### Texto para leitura
O que nos interessa neste texto, por enquanto, é a correlação es­treita que nele se estabelece entre a mentira, ou uma determinada es­pécie de mentira, e aquilo que poderíamos bergsoniamente chamar de faculdade fabuladora. Desde que não sejam feitas com a intenção de prejudicar e desde que sejam relativas a coisas indiferentes, as men­tiras são permitidas. Mais ainda: delas pode ser feito até mesmo um bom uso, desde que sejamos capazes de conferir a elas uma estrutura­ção artística da qual resulte uma eficácia pedagógica bastante precisa. A fabulação, arte da mentira, justifica-se pelos seus efeitos.

É toda uma região de contornos bem definidos no interior da­quilo que chamamos de linguagem, que fica, assim, identificada estru­turalmente com esta arte sofisticada, através da qual se exercita nossa faculdade inata de simulação, de representação ou de produção de ar­tifícios equivalentes. Esta região é habitada em primeiro lugar, sem dúvida, por aquilo que se costuma chamar de literatura e de que Nou-velle Héloise, as Confissões e as Rêveries seriam, no conjunto das obras, algumas das expressões mais acabadas. O texto literário é, em um primeiro plano, um texto necessariamente fabuloso ou menti­roso e é sob este ângulo, por exemplo, que se desenvolve a argumen­tação do prefácio a Narciso no qual Rousseau procura justificar sua necessidade irresistível de produzir, sob a forma de livros, as mentiras fabulosas através das quais ora ele fala de si mesmo dando a impressão de que nos fala dos amores de um outro — Saint-Preux —, ora nos fala de todos os homens, dando-nos a impressão de que fala apenas a respeito de si mesmo, como nas Confissões.

47 ROUSSEAU, J. J. "Les Rêveries d'un Promeneur Solitaire." In: op. cit.

Tomo I, p. 1033.

CAPÍTULO II

DO TÁCITO AO EXPRESSO

O Contrato, este pequeno tratado, é apenas parte de uma obra mais vasta que o autor pretendia elaborar e não teve forças para levar adiante, como ele próprio informa.

### Linhas
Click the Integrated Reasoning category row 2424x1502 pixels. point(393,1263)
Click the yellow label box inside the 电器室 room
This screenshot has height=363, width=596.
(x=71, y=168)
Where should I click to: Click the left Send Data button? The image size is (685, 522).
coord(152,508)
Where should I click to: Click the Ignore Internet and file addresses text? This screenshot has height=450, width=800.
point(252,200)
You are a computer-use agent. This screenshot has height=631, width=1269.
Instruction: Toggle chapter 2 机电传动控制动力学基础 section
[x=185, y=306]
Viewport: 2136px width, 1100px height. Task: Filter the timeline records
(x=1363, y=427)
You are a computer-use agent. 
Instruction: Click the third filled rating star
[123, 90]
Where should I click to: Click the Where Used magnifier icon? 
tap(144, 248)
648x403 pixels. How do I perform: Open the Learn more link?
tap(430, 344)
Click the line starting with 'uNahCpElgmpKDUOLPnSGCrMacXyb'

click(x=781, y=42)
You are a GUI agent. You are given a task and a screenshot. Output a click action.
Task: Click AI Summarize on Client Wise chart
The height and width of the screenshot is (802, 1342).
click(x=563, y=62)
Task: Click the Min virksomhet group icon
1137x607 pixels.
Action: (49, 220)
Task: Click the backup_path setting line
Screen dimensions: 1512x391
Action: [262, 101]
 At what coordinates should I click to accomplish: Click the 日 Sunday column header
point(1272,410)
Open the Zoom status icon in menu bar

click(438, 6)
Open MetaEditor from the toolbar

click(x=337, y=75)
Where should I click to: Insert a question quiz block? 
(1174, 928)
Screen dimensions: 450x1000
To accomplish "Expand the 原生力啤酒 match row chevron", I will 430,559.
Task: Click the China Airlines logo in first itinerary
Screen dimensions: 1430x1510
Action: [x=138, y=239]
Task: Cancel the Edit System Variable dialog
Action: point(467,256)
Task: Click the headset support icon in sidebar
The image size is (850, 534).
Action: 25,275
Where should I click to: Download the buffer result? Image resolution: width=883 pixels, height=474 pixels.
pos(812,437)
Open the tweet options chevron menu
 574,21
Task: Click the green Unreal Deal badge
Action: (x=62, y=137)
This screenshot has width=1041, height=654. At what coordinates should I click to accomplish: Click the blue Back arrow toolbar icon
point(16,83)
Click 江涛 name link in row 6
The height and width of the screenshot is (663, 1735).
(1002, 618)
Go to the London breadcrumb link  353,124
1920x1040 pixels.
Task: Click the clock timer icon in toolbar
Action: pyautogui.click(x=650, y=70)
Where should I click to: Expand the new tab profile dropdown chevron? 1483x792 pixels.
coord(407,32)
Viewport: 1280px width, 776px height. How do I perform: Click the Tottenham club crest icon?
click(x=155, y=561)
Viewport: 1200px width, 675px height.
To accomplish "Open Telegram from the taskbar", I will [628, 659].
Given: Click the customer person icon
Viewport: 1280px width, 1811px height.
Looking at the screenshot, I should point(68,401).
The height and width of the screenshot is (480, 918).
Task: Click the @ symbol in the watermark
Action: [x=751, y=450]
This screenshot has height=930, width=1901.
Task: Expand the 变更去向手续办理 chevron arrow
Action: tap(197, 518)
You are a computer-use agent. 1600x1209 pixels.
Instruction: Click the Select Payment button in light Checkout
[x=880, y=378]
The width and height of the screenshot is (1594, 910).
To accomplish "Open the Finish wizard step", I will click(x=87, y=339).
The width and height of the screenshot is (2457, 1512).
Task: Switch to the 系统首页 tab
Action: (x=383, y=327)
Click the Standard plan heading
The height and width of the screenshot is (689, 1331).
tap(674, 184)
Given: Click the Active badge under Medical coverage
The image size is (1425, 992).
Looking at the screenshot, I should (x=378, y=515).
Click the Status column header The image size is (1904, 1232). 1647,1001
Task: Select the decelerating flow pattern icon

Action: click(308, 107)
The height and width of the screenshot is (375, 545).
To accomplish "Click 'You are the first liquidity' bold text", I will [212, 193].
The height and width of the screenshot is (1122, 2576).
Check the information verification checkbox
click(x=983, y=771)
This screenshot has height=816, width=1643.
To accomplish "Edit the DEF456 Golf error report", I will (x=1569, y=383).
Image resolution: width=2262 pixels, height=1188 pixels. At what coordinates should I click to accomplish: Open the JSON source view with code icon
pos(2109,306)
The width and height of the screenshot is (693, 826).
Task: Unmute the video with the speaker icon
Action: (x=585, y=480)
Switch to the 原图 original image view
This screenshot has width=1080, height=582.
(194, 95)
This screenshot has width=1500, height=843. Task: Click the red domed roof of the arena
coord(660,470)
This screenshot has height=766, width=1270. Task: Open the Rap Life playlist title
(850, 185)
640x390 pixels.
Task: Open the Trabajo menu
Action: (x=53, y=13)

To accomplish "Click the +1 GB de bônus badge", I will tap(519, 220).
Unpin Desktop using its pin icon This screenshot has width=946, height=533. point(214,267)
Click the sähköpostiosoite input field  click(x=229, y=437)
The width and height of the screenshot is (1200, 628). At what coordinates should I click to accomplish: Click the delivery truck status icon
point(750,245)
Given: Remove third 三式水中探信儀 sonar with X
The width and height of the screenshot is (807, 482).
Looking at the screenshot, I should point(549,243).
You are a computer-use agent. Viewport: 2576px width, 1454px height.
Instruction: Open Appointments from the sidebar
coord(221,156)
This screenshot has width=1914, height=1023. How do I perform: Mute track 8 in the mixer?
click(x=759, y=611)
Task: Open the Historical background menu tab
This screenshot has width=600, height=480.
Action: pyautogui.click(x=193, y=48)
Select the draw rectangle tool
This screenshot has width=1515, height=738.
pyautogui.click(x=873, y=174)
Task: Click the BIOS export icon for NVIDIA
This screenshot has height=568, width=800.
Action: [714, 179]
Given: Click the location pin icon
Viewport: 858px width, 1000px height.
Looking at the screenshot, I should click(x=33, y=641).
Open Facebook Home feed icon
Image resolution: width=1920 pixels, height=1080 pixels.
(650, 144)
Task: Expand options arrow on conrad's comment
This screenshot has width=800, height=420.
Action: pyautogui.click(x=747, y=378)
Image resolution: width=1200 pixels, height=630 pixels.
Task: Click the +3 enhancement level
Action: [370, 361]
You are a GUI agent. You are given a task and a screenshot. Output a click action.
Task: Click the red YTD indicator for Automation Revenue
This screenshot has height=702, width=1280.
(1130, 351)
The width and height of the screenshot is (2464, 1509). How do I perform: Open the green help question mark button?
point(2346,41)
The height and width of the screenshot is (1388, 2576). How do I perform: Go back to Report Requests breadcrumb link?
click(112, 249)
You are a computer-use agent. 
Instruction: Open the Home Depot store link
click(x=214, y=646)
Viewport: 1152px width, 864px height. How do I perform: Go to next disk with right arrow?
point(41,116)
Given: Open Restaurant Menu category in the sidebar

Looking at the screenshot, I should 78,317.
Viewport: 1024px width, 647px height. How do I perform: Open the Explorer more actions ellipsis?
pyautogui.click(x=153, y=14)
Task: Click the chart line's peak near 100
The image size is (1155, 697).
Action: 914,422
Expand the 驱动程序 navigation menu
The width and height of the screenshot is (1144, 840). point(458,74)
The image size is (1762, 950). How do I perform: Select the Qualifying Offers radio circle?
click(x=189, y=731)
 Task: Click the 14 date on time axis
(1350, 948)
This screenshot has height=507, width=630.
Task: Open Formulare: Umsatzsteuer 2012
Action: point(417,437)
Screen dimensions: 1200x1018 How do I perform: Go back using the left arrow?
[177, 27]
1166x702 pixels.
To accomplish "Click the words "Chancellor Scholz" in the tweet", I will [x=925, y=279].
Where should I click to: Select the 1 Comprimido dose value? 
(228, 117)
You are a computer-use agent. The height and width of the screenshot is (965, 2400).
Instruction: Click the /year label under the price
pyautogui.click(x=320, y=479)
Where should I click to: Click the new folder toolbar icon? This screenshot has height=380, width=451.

### Desafios
1. Indique se cada afirmação concorda com o texto sobre Rousseau e a fabulação, respondendo sim ou não e citando as palavras decisivas do texto: (a) As mentiras feitas com a intenção de prejudicar são permitidas. (b) A fabulação justifica-se pelos seus efeitos. (c) O Contrato é uma obra que o autor concluiu por inteiro.
2. Transcreva as linhas da listagem a partir da linha que contém "Task: Click the 14 date on time axis" até o final da listagem, incluindo a primeira e a última.
O texto e a listagem vêm de fontes distintas.

### Os resultados
1.
(a) Não: "Desde que não sejam feitas com a intenção de prejudicar"
(b) Sim: "A fabulação, arte da mentira, justifica-se pelos seus efeitos."
(c) Não: "é apenas parte de uma obra mais vasta que o autor pretendia elaborar e não teve forças para levar adiante"

2.
 Task: Click the 14 date on time axis
(1350, 948)
This screenshot has height=507, width=630.
Task: Open Formulare: Umsatzsteuer 2012
Action: point(417,437)
Screen dimensions: 1200x1018 How do I perform: Go back using the left arrow?
[177, 27]
1166x702 pixels.
To accomplish "Click the words "Chancellor Scholz" in the tweet", I will [x=925, y=279].
Where should I click to: Select the 1 Comprimido dose value? 
(228, 117)
You are a computer-use agent. The height and width of the screenshot is (965, 2400).
Instruction: Click the /year label under the price
pyautogui.click(x=320, y=479)
Where should I click to: Click the new folder toolbar icon? This screenshot has height=380, width=451.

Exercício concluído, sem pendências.